John Wilson, Edinburgh and Toronto, is pictured after winning the Oban Gold Medal in 1927. The other medals are the Inverness Gold (1925) and the Oban Silver Medal for Marches (1924)

‘I was billeted in the Cameron Barracks and soon met the RSM Jock Sleigh. I told him I had no previous military experience and asked if he wanted me to do the usual recruit training on the square. He said that wouldn’t be necessary and advised me to spend my time learning all the tunes which were played in the band.

‘After two weeks my appointment came through and I was now Pipe Major of the 4th Battalion Queen’s Own Cameron Highlanders. I enjoyed playing with the band. It was a completely new experience for me. 

‘When I had my medical examination at Inverness the doctor looked at my left hand and said ‘You may be the finest piper in the world but you are only B3 in my book.’

John Wilson’s damaged hand

‘There was another medical examination with a different doctor when we moved to Aldershot and this time the doctor never noticed or chose to ignore my left hand and I didn’t draw attention to it. He put me down as A1.’ 

The 51st Highland Division held a piping competition at Aldershot in December 1939:

Open Piobaireachd: 1 P/M J Wilson, Camerons (Moladh Morag) 2 CSM N MacLennan, Camerons (Earl of Seaforth’s Salute), 3 P/M Cruickshank, Gordon Highlanders (Lament for the Only Son), 4 Cpl D Lamont, Argylls (Mary’s Praise for her Gift) 

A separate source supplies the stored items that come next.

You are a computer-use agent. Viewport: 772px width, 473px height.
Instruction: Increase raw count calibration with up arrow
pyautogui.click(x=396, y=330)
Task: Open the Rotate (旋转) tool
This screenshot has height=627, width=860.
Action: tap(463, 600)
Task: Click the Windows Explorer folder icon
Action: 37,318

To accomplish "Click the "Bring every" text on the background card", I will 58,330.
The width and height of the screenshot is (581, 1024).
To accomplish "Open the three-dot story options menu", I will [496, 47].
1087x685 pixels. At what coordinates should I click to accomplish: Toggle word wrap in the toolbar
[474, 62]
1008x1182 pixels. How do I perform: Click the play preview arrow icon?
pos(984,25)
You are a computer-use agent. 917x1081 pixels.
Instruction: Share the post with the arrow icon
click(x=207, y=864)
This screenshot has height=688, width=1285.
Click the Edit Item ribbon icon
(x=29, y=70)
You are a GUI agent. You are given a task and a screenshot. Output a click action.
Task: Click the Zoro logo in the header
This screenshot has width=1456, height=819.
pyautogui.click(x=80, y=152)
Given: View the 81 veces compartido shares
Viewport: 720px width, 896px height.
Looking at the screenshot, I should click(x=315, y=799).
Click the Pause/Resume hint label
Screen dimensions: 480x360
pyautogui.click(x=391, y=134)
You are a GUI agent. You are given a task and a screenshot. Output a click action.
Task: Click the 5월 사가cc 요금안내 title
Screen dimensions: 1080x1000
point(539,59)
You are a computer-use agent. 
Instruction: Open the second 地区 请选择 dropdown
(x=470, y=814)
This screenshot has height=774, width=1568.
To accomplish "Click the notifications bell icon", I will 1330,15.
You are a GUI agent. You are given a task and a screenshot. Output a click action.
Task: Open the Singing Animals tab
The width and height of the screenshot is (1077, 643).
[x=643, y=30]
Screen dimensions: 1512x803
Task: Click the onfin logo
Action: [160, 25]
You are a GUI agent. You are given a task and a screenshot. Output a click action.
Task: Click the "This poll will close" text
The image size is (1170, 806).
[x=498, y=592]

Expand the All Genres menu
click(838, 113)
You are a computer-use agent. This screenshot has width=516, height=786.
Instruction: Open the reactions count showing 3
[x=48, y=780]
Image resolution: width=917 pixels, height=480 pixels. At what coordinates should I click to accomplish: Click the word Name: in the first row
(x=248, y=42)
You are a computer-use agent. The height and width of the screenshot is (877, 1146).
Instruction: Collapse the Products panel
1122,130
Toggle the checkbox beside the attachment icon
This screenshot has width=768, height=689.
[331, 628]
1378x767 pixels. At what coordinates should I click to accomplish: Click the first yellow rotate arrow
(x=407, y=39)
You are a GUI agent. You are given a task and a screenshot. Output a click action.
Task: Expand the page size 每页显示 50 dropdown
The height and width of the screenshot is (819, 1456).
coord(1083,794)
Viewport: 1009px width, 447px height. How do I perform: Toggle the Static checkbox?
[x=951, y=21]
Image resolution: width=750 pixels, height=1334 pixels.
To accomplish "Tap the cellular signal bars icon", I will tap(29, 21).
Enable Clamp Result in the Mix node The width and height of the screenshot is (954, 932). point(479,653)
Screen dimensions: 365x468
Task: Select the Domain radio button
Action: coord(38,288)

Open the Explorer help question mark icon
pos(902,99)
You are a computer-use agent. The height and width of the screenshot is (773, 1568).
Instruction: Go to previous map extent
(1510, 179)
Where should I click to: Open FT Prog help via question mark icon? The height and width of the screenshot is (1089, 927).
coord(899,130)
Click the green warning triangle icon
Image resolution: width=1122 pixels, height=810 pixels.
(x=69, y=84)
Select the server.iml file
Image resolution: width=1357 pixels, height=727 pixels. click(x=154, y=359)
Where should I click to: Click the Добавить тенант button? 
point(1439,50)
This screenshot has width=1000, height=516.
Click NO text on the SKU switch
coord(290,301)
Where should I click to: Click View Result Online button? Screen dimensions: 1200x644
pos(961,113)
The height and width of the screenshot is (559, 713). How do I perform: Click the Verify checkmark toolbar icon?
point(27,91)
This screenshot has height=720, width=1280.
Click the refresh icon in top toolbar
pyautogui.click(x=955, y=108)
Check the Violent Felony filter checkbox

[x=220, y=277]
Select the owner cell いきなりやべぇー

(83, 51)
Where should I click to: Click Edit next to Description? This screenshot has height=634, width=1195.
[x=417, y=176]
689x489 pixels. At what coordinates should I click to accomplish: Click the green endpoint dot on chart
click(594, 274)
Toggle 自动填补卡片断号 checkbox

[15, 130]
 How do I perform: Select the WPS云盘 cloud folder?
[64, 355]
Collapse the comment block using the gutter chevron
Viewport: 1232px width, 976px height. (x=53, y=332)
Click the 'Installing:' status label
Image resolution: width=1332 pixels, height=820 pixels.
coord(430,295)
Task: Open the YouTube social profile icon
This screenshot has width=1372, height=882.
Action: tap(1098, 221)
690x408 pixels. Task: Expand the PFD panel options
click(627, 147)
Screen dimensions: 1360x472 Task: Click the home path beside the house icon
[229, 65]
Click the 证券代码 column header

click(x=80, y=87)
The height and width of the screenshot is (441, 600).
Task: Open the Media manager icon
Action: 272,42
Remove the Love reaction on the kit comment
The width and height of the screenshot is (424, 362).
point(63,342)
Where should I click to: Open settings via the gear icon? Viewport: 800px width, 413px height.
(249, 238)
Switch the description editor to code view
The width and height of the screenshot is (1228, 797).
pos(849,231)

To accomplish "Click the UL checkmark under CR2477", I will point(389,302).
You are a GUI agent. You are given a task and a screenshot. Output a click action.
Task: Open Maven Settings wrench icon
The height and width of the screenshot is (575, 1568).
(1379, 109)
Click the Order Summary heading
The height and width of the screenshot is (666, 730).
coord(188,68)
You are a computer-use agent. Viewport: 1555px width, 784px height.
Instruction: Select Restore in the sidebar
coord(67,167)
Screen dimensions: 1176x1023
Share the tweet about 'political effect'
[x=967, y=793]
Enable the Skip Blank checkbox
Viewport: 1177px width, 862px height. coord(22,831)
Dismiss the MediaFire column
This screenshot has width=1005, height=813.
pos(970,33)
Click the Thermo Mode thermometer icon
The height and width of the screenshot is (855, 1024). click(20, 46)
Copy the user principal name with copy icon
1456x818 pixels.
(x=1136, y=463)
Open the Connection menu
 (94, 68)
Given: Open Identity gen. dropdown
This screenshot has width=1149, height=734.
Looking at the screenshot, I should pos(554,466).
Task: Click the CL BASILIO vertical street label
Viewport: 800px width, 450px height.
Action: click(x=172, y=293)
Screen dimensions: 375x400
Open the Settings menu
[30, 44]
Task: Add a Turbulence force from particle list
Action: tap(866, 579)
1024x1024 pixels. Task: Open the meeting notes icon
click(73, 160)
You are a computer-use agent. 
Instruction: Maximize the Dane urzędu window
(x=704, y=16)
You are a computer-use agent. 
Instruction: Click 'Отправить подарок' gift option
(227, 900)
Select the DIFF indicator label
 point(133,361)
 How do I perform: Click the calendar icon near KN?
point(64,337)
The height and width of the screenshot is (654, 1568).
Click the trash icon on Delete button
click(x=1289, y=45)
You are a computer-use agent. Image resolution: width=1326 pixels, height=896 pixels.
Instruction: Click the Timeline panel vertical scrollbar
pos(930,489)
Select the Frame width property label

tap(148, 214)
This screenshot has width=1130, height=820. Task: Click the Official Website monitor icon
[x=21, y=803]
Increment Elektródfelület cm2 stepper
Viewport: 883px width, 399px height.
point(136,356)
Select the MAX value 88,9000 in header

March, Strathspey and Reel: 1 P/M J Wilson 2 Cpl MacLeod, Seaforths 3 Piper K Lawrie, Argylls, 4 Piper A Wilson, Argylls

Jig: 1 P/M J Wilson 2 P/M Cruickshank 3 Piper D MacIntyre, Camerons 4 Piper Mathieson, Seaforths

  • To be continued.

1 thought on “WW2 Piping: Stalag 383 Pipe Band and John Wilson, Edinburgh

  1. I had played many times in front of John Wilson as he judged in Canada and the US for many years after emigrating to Toronto. I have a copy of his autobiography and I will show that picture of his left hand to new pipers just to show them when they complain how hard piping is to learn..
    I remember at one indoor contest in Ontario, he played at the celiedh that evening and I was amazed at the music. It was the only time that I ever heard him play live and was blown away by how well he played with those stubs.